Where LLMs struggle - or at least where claude struggles - is fixing the actual bugs. Its very good at getting the test suite to pass. But it cheats. It'll sometimes disable a test, or do some hacky workaround that makes the test pass that doesn't fix the underlying issue. It'll say "All done, the tests pass". But sometimes you really wish they didn't.
I'm wondering if it might be better to set up 2 agents adversarially for bug hunting. Give one agent the goal of finding as many bugs as possible (via tests and other techniques). And another agent has the goal of fixing the bugs.
I find that adversarial multi agent setups eventually fall down because one side or the other always manages to convince the other side to give up given enough time.
I’ve tried all sorts of things to keep Claude from cheating, but the only one that works is to restrict access to the tests files, which obviously isn’t a real solution.
We recently had an “AI week” at work and I spent $1000 in tokens trying out different iterations of this.

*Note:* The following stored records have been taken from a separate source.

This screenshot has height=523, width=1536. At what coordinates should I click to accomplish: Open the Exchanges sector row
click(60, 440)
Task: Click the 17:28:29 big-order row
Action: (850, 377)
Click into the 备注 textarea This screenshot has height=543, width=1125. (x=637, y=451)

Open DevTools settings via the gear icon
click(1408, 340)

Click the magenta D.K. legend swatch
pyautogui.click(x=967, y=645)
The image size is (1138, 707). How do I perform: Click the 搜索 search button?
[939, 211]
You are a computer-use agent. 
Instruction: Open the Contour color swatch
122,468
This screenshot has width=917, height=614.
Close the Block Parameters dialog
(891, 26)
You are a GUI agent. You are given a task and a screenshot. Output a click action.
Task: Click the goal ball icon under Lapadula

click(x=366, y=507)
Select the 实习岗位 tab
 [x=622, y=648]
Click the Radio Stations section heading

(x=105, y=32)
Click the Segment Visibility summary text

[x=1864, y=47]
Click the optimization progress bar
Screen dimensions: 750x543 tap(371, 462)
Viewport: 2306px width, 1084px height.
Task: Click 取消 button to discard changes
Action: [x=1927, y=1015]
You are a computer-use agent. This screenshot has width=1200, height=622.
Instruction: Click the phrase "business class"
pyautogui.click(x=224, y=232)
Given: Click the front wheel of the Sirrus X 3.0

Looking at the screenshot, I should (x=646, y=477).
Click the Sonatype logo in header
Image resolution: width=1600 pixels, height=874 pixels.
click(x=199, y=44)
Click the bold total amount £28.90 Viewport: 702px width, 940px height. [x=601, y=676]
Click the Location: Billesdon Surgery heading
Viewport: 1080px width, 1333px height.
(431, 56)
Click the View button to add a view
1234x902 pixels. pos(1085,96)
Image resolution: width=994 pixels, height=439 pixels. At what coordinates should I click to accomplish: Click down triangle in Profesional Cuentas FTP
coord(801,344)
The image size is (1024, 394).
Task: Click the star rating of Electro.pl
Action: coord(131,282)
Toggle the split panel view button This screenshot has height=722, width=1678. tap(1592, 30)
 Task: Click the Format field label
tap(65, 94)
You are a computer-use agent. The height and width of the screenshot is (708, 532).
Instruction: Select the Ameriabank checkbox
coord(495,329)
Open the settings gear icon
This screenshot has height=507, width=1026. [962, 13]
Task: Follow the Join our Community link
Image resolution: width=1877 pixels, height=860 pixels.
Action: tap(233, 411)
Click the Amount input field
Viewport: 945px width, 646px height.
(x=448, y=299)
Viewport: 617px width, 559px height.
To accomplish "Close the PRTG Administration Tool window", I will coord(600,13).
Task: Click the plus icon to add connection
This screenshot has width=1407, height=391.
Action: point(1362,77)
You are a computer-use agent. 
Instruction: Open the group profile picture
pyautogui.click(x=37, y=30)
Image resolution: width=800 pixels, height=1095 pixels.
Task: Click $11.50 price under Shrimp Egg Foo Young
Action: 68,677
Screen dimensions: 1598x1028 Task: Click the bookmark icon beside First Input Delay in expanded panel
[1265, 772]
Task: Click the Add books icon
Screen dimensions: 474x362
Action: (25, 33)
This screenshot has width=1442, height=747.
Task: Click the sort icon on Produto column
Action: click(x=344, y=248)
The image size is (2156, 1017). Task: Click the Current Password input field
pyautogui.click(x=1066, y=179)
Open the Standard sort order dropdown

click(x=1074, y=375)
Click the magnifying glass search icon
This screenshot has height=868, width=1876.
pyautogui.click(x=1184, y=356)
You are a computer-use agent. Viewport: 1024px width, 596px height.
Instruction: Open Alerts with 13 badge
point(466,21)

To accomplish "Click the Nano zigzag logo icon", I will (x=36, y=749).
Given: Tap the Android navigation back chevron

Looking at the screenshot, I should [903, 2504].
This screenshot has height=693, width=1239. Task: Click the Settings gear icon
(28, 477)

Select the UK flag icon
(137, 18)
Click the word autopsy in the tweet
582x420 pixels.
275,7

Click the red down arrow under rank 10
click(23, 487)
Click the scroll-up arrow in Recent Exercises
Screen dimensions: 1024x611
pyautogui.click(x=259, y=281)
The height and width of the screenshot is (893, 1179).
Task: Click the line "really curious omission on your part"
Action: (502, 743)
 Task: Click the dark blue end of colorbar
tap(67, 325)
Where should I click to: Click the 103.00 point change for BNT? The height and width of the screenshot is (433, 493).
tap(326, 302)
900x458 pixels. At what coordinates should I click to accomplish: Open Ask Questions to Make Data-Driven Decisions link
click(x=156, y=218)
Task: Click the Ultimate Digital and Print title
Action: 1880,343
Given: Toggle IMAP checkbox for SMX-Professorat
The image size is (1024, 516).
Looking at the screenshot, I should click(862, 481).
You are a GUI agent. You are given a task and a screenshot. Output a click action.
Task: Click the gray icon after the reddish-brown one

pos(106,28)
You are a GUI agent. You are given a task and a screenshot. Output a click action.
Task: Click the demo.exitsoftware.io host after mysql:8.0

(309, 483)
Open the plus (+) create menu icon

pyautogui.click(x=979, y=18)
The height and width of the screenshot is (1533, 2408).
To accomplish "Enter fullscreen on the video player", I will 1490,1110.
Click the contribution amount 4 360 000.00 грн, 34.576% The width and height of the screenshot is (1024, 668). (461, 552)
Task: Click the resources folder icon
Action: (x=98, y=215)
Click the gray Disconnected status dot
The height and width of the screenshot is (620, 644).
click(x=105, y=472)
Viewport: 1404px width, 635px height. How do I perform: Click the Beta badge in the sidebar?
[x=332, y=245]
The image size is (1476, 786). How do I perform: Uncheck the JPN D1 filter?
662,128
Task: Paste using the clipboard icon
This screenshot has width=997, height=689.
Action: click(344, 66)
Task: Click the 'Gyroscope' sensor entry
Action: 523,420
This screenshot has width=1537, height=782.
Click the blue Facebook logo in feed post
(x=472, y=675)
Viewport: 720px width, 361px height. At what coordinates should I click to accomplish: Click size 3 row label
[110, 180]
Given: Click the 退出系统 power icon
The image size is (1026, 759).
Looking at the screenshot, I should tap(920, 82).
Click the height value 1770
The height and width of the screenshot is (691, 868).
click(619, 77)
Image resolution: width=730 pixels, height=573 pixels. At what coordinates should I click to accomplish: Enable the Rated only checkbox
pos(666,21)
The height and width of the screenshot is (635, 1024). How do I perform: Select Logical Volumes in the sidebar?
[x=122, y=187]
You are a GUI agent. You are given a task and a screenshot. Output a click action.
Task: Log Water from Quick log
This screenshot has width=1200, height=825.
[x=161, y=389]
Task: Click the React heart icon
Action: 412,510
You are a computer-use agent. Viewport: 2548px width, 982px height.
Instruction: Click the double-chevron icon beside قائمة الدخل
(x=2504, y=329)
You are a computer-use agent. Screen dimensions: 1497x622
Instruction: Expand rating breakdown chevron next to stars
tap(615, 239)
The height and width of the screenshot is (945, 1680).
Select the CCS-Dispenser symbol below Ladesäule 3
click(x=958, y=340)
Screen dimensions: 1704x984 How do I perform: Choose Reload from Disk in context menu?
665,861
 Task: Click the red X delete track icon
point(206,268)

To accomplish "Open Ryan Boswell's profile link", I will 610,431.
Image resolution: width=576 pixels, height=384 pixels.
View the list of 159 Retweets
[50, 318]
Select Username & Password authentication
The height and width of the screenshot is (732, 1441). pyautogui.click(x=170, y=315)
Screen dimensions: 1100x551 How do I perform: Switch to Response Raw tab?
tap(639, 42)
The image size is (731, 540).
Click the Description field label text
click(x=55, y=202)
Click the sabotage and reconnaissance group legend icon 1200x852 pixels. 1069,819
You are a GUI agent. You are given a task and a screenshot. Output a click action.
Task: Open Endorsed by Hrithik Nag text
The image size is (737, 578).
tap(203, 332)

What did you find works best?
I have the opposite experience. The library I develop depends significantly on external behavior, so point an AI at it and it will come up with tests like "test if a string is NULL" (even though I annotated it to be nonnull/a null-terminated string argument, but LLMs love ignoring my compiler annotations unless I tell them otherwise). So the "tests" end up being nonsensical ones like "test this range linear piecewise transformation; if you pass in x and round-trip it does it come back out as x?".
Disagree: I've played with vibe coding, and the tests are worse quality than the code, which makes sense and that's how real world tests tend to trend.
That was a snarky question, but I appreciate knowing where AI is when it comes to test suites. Let it write them, babysit the crap outta them when it comes to passing.